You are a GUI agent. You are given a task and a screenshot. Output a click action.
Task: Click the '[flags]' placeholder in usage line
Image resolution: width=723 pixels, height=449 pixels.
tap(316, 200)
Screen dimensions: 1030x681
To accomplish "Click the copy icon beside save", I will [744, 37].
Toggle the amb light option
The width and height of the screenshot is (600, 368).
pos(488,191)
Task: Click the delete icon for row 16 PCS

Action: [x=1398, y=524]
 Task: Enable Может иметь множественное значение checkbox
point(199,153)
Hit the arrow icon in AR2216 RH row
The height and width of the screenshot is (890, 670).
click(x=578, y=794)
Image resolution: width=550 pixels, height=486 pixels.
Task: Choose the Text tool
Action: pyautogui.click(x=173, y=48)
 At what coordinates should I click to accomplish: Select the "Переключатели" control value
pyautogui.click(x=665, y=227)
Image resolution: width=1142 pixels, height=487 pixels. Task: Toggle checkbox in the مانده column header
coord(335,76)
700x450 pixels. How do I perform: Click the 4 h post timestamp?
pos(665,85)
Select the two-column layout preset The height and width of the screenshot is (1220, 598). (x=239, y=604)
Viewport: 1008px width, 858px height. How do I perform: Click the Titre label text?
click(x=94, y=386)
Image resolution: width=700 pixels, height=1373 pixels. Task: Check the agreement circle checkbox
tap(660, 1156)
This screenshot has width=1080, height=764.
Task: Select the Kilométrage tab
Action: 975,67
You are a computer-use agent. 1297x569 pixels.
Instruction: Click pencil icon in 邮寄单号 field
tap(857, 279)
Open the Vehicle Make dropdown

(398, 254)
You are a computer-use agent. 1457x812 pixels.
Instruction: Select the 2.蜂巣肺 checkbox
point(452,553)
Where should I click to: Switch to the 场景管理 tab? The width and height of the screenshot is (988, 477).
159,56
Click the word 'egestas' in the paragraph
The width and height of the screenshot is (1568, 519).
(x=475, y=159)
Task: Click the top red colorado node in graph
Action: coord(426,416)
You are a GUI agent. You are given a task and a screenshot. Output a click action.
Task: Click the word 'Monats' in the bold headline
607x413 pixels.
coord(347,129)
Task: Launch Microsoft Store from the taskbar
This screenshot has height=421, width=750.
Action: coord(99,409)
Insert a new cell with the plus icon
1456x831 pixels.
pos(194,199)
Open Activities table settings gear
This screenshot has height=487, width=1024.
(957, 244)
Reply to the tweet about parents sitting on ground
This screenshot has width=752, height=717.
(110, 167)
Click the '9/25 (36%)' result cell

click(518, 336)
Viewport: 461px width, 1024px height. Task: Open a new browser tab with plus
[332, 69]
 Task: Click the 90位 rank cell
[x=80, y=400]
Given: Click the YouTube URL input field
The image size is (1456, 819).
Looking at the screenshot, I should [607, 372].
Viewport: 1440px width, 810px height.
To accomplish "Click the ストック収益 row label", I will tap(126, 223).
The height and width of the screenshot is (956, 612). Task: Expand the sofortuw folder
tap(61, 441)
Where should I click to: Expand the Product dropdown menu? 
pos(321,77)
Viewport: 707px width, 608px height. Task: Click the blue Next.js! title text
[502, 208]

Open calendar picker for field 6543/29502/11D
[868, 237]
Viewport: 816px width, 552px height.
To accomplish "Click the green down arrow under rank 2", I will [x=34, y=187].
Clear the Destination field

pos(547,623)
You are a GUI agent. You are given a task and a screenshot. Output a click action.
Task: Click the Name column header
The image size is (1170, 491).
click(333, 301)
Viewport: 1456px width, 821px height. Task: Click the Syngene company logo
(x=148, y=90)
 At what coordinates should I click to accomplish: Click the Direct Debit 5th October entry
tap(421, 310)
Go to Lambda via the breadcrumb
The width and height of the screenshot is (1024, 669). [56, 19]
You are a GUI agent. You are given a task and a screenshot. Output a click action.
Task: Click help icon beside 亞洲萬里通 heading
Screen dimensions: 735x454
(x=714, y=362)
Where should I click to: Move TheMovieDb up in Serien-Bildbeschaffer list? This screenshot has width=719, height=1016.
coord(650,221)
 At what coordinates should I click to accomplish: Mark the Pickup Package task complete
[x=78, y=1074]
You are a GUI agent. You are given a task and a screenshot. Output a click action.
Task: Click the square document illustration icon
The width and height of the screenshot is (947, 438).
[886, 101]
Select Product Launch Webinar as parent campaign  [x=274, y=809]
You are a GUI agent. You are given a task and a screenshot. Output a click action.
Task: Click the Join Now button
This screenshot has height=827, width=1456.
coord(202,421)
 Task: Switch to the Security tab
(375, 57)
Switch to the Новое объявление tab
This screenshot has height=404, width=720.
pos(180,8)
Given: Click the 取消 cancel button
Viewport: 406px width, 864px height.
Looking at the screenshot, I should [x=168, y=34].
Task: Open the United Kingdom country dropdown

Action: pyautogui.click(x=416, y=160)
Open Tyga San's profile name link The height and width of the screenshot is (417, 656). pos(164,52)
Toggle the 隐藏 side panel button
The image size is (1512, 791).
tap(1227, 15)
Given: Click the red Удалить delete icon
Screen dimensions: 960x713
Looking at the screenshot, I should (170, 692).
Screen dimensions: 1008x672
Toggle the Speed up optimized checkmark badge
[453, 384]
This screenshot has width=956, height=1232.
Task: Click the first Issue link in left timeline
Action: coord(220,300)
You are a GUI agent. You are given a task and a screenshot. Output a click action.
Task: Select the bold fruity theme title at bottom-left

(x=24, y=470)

§ **Goal of the exercise**
Begin at the line that contains "Select Product Launch" and stop after the last of the items. Copy those lines again with "Switch" changed to "Change" and nothing else altered.

§ **Reply to the task**
Select Product Launch Webinar as parent campaign  [x=274, y=809]
You are a GUI agent. You are given a task and a screenshot. Output a click action.
Task: Click the Join Now button
This screenshot has height=827, width=1456.
coord(202,421)
 Task: Change to the Security tab
(375, 57)
Change to the Новое объявление tab
This screenshot has height=404, width=720.
pos(180,8)
Given: Click the 取消 cancel button
Viewport: 406px width, 864px height.
Looking at the screenshot, I should [x=168, y=34].
Task: Open the United Kingdom country dropdown

Action: pyautogui.click(x=416, y=160)
Open Tyga San's profile name link The height and width of the screenshot is (417, 656). pos(164,52)
Toggle the 隐藏 side panel button
The image size is (1512, 791).
tap(1227, 15)
Given: Click the red Удалить delete icon
Screen dimensions: 960x713
Looking at the screenshot, I should (170, 692).
Screen dimensions: 1008x672
Toggle the Speed up optimized checkmark badge
[453, 384]
This screenshot has width=956, height=1232.
Task: Click the first Issue link in left timeline
Action: coord(220,300)
You are a GUI agent. You are given a task and a screenshot. Output a click action.
Task: Select the bold fruity theme title at bottom-left

(x=24, y=470)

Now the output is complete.